Dennoch sind Arbeiten, die sich spezifisch und systematisch mit dieser Form der „Experten“-„Laien“-Interaktion befassen, in der Minderheit. Bislang existieren kaum Untersuchungen zu den Konstituierungspraktiken von Diskussionen in wissenschaftlichen Blogposts, zur Themengenerierung und -genese oder zu den Aushandlungspraktiken, die in den Diskussionen zum Tragen kommen.

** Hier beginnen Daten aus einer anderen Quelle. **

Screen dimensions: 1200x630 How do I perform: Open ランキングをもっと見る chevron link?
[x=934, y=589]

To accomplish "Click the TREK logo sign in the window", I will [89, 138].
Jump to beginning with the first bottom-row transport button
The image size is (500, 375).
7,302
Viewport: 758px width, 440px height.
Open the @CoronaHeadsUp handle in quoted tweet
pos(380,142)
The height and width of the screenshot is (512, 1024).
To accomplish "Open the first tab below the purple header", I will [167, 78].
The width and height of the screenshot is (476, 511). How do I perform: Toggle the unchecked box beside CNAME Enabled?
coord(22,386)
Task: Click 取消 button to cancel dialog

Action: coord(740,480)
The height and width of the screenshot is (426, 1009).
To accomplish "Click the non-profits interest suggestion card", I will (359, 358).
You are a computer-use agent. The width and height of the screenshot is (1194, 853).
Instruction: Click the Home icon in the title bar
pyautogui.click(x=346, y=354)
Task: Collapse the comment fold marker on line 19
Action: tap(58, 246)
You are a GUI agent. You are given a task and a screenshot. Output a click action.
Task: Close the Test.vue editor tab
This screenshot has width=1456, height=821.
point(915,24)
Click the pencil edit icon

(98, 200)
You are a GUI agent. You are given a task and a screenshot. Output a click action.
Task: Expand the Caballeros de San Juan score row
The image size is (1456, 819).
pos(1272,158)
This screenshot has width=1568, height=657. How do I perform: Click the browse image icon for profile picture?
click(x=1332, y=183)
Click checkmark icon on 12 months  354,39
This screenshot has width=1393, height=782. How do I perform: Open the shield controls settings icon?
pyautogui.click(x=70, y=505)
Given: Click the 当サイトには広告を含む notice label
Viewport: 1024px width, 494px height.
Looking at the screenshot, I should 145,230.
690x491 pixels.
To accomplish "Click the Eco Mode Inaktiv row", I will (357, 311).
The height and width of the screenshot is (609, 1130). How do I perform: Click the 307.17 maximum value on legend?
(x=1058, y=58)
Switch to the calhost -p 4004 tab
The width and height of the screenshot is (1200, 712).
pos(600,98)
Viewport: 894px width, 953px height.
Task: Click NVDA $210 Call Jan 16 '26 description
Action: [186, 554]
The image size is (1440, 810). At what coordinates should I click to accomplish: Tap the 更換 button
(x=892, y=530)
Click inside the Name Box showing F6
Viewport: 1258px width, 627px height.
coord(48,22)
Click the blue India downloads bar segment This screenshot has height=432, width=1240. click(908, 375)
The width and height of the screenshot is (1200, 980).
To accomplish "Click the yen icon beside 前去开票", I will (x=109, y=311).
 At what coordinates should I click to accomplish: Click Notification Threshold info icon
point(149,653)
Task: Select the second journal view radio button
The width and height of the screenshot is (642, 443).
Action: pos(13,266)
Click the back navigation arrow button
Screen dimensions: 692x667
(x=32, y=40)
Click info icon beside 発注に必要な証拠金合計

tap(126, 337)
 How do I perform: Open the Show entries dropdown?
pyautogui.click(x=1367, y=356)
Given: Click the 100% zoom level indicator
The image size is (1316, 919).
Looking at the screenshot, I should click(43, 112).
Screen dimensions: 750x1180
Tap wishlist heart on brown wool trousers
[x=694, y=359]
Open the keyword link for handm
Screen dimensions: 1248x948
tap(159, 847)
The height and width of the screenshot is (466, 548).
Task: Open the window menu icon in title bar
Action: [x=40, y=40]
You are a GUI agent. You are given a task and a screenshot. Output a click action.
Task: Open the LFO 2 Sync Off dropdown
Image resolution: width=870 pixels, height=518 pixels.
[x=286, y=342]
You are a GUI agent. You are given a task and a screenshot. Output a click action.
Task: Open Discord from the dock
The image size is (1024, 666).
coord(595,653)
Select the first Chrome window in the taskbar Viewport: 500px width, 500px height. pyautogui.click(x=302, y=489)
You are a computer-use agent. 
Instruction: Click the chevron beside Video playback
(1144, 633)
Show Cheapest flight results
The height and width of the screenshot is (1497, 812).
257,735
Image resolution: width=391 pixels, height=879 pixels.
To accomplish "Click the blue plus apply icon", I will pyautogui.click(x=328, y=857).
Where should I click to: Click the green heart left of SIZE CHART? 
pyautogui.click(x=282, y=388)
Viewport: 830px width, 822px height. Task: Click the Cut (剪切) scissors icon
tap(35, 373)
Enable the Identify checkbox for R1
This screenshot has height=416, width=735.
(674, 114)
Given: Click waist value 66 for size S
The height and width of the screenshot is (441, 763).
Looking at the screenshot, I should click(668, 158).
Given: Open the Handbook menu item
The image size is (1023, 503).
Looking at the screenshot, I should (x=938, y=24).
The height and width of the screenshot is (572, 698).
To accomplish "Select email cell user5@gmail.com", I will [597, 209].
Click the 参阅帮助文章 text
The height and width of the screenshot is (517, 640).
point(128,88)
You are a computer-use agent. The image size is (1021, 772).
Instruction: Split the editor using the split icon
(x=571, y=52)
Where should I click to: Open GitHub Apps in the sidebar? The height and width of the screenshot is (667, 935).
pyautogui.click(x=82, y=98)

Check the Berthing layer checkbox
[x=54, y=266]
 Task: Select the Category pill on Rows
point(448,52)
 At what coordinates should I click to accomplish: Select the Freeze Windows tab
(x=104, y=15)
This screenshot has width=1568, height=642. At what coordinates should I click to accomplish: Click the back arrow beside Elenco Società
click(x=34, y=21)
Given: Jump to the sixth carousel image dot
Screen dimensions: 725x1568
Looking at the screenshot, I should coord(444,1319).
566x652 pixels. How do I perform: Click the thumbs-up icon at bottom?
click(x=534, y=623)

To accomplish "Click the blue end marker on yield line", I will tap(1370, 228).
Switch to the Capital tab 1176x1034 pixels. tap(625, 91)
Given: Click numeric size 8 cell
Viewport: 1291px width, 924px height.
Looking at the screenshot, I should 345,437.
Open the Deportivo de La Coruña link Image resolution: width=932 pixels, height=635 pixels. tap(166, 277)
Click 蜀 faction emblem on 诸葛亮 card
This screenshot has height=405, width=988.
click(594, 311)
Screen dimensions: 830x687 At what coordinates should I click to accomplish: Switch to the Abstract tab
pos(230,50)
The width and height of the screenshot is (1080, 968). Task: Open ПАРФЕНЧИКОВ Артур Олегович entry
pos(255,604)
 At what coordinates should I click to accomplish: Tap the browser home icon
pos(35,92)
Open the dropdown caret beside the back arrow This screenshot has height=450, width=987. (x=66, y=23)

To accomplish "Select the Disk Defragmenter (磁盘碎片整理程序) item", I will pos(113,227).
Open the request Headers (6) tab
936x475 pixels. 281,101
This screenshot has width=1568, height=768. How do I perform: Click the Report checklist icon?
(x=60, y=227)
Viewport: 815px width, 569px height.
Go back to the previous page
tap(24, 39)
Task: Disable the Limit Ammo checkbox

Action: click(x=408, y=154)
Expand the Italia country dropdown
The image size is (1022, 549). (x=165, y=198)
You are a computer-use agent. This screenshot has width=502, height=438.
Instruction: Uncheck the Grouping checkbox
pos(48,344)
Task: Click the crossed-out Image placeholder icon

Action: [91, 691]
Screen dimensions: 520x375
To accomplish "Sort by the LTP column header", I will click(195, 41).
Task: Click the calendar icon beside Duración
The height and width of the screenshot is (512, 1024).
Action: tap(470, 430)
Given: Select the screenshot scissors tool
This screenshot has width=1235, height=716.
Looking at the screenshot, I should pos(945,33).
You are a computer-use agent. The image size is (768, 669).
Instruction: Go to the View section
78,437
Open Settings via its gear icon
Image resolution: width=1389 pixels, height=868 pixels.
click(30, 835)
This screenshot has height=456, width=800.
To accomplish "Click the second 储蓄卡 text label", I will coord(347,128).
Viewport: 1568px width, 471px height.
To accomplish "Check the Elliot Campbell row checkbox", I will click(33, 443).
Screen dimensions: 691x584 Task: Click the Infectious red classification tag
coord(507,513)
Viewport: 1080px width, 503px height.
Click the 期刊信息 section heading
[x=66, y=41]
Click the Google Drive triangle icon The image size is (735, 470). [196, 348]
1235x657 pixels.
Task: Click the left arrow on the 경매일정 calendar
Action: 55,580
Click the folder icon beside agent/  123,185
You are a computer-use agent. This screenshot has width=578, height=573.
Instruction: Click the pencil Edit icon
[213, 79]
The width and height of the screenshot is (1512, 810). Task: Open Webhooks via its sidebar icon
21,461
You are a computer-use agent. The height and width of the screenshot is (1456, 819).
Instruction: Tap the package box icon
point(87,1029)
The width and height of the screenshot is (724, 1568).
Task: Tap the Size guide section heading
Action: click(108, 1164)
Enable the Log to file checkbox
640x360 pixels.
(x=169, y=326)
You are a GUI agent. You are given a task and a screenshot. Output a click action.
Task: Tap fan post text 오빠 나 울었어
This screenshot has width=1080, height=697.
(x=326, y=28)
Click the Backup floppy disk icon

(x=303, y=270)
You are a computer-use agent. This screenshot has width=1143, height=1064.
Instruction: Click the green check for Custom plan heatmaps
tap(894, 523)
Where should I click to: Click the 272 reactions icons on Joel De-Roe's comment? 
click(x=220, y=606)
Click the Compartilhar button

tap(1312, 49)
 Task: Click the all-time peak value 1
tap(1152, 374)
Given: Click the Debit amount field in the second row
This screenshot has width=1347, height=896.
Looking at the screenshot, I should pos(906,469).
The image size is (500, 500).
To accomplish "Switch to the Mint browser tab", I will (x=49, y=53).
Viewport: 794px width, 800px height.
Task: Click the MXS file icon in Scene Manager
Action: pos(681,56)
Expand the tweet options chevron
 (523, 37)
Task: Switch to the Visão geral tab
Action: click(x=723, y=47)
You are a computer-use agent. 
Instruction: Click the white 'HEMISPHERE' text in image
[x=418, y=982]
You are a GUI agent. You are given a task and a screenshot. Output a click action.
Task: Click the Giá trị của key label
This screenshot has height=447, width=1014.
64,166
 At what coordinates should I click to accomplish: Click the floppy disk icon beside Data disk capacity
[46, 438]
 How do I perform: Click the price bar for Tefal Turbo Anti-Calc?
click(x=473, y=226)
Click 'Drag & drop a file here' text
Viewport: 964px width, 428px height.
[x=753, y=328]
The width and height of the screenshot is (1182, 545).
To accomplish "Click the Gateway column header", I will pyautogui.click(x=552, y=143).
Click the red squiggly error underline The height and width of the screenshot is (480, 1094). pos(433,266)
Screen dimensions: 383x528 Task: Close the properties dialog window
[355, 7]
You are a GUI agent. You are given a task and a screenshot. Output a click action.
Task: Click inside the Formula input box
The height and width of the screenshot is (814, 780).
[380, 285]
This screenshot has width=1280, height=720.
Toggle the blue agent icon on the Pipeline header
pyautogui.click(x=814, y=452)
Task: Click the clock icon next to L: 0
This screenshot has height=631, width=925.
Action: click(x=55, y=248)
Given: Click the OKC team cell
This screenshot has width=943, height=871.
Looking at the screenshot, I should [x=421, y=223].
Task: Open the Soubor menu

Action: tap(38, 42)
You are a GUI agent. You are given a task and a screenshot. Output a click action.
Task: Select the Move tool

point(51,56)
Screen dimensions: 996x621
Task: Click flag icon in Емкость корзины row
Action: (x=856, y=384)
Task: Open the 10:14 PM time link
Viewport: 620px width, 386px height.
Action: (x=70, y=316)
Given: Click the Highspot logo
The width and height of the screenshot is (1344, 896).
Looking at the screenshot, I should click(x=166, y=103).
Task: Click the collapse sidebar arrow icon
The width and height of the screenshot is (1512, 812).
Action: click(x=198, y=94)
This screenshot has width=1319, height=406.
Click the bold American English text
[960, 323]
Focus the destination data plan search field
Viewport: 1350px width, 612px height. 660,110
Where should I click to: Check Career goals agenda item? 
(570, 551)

Erschwerend kommt hinzu, dass es bislang im deutschsprachigen Raum kein geeignetes Untersuchungskorpus gibt, mit dessen Hilfe breiter angelegte Untersuchungen der Kommunikation in populärwissenschaftlichen Blogs unternommen werden könnten.
Fragestellungen und Zielsetzung:
Das Projekt „En Blog – Anschlusskommunikation und Interaktion in Wissenschaftsblogs“ setzt sich daher zum Ziel, zum einen ein solches Korpus aufzubauen, das dann auch von anderen Forschungsvorhaben für die Analyse herangezogen werden kann.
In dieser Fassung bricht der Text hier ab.